> Work to be completed: Would you retype every record below exactly as written?

> Material to process:
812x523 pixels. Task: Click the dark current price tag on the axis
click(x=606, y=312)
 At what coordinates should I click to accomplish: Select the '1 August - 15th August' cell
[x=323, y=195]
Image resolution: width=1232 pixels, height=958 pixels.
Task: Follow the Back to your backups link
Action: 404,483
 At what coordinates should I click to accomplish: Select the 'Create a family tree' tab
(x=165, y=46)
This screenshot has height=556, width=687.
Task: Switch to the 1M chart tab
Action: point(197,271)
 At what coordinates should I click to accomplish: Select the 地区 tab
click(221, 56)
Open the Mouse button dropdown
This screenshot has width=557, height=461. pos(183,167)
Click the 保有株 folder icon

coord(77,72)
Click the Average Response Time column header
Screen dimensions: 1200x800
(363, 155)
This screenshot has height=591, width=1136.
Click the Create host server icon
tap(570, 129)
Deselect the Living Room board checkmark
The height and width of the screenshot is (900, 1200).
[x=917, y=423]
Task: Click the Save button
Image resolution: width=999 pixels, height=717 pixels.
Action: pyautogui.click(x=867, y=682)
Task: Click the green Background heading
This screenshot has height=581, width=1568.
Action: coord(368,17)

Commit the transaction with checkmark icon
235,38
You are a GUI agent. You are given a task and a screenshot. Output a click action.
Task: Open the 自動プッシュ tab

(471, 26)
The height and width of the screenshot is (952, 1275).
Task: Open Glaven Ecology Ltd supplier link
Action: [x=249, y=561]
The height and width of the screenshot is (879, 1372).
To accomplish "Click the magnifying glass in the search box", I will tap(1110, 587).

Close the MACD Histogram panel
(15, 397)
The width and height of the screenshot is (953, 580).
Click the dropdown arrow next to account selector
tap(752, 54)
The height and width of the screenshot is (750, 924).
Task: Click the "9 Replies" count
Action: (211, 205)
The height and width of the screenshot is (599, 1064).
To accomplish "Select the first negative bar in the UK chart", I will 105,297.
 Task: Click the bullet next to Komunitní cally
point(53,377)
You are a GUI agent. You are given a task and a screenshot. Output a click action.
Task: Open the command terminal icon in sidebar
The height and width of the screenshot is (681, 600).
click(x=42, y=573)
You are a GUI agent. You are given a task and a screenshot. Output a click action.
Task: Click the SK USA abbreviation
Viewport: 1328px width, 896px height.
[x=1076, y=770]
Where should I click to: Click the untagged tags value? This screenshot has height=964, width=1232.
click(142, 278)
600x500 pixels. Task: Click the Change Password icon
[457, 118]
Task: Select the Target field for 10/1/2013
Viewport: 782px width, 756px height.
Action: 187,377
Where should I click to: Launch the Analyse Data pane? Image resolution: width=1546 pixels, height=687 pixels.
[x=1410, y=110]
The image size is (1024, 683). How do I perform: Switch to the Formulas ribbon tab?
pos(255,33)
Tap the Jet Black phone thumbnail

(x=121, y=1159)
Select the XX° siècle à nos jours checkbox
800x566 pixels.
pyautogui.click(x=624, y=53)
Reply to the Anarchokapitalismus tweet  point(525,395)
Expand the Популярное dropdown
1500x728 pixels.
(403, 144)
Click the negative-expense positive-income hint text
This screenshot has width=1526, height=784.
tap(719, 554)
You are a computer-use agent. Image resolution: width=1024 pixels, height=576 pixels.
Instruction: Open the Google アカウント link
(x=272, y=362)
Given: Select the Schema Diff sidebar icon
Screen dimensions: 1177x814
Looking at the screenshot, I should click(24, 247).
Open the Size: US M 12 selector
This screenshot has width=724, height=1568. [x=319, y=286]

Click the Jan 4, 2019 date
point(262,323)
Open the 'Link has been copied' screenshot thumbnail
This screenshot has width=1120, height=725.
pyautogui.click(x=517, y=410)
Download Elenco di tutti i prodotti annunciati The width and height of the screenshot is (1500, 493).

> Answer to the exercise:
812x523 pixels. Task: Click the dark current price tag on the axis
click(x=606, y=312)
 At what coordinates should I click to accomplish: Select the '1 August - 15th August' cell
[x=323, y=195]
Image resolution: width=1232 pixels, height=958 pixels.
Task: Follow the Back to your backups link
Action: 404,483
 At what coordinates should I click to accomplish: Select the 'Create a family tree' tab
(x=165, y=46)
This screenshot has height=556, width=687.
Task: Switch to the 1M chart tab
Action: point(197,271)
 At what coordinates should I click to accomplish: Select the 地区 tab
click(221, 56)
Open the Mouse button dropdown
This screenshot has width=557, height=461. pos(183,167)
Click the 保有株 folder icon

coord(77,72)
Click the Average Response Time column header
Screen dimensions: 1200x800
(363, 155)
This screenshot has height=591, width=1136.
Click the Create host server icon
tap(570, 129)
Deselect the Living Room board checkmark
The height and width of the screenshot is (900, 1200).
[x=917, y=423]
Task: Click the Save button
Image resolution: width=999 pixels, height=717 pixels.
Action: pyautogui.click(x=867, y=682)
Task: Click the green Background heading
This screenshot has height=581, width=1568.
Action: coord(368,17)

Commit the transaction with checkmark icon
235,38
You are a GUI agent. You are given a task and a screenshot. Output a click action.
Task: Open the 自動プッシュ tab

(471, 26)
The height and width of the screenshot is (952, 1275).
Task: Open Glaven Ecology Ltd supplier link
Action: [x=249, y=561]
The height and width of the screenshot is (879, 1372).
To accomplish "Click the magnifying glass in the search box", I will tap(1110, 587).

Close the MACD Histogram panel
(15, 397)
The width and height of the screenshot is (953, 580).
Click the dropdown arrow next to account selector
tap(752, 54)
The height and width of the screenshot is (750, 924).
Task: Click the "9 Replies" count
Action: (211, 205)
The height and width of the screenshot is (599, 1064).
To accomplish "Select the first negative bar in the UK chart", I will 105,297.
 Task: Click the bullet next to Komunitní cally
point(53,377)
You are a GUI agent. You are given a task and a screenshot. Output a click action.
Task: Open the command terminal icon in sidebar
The height and width of the screenshot is (681, 600).
click(x=42, y=573)
You are a GUI agent. You are given a task and a screenshot. Output a click action.
Task: Click the SK USA abbreviation
Viewport: 1328px width, 896px height.
[x=1076, y=770]
Where should I click to: Click the untagged tags value? This screenshot has height=964, width=1232.
click(142, 278)
600x500 pixels. Task: Click the Change Password icon
[457, 118]
Task: Select the Target field for 10/1/2013
Viewport: 782px width, 756px height.
Action: 187,377
Where should I click to: Launch the Analyse Data pane? Image resolution: width=1546 pixels, height=687 pixels.
[x=1410, y=110]
The image size is (1024, 683). How do I perform: Switch to the Formulas ribbon tab?
pos(255,33)
Tap the Jet Black phone thumbnail

(x=121, y=1159)
Select the XX° siècle à nos jours checkbox
800x566 pixels.
pyautogui.click(x=624, y=53)
Reply to the Anarchokapitalismus tweet  point(525,395)
Expand the Популярное dropdown
1500x728 pixels.
(403, 144)
Click the negative-expense positive-income hint text
This screenshot has width=1526, height=784.
tap(719, 554)
You are a computer-use agent. Image resolution: width=1024 pixels, height=576 pixels.
Instruction: Open the Google アカウント link
(x=272, y=362)
Given: Select the Schema Diff sidebar icon
Screen dimensions: 1177x814
Looking at the screenshot, I should click(24, 247).
Open the Size: US M 12 selector
This screenshot has width=724, height=1568. [x=319, y=286]

Click the Jan 4, 2019 date
point(262,323)
Open the 'Link has been copied' screenshot thumbnail
This screenshot has width=1120, height=725.
pyautogui.click(x=517, y=410)
Download Elenco di tutti i prodotti annunciati The width and height of the screenshot is (1500, 493).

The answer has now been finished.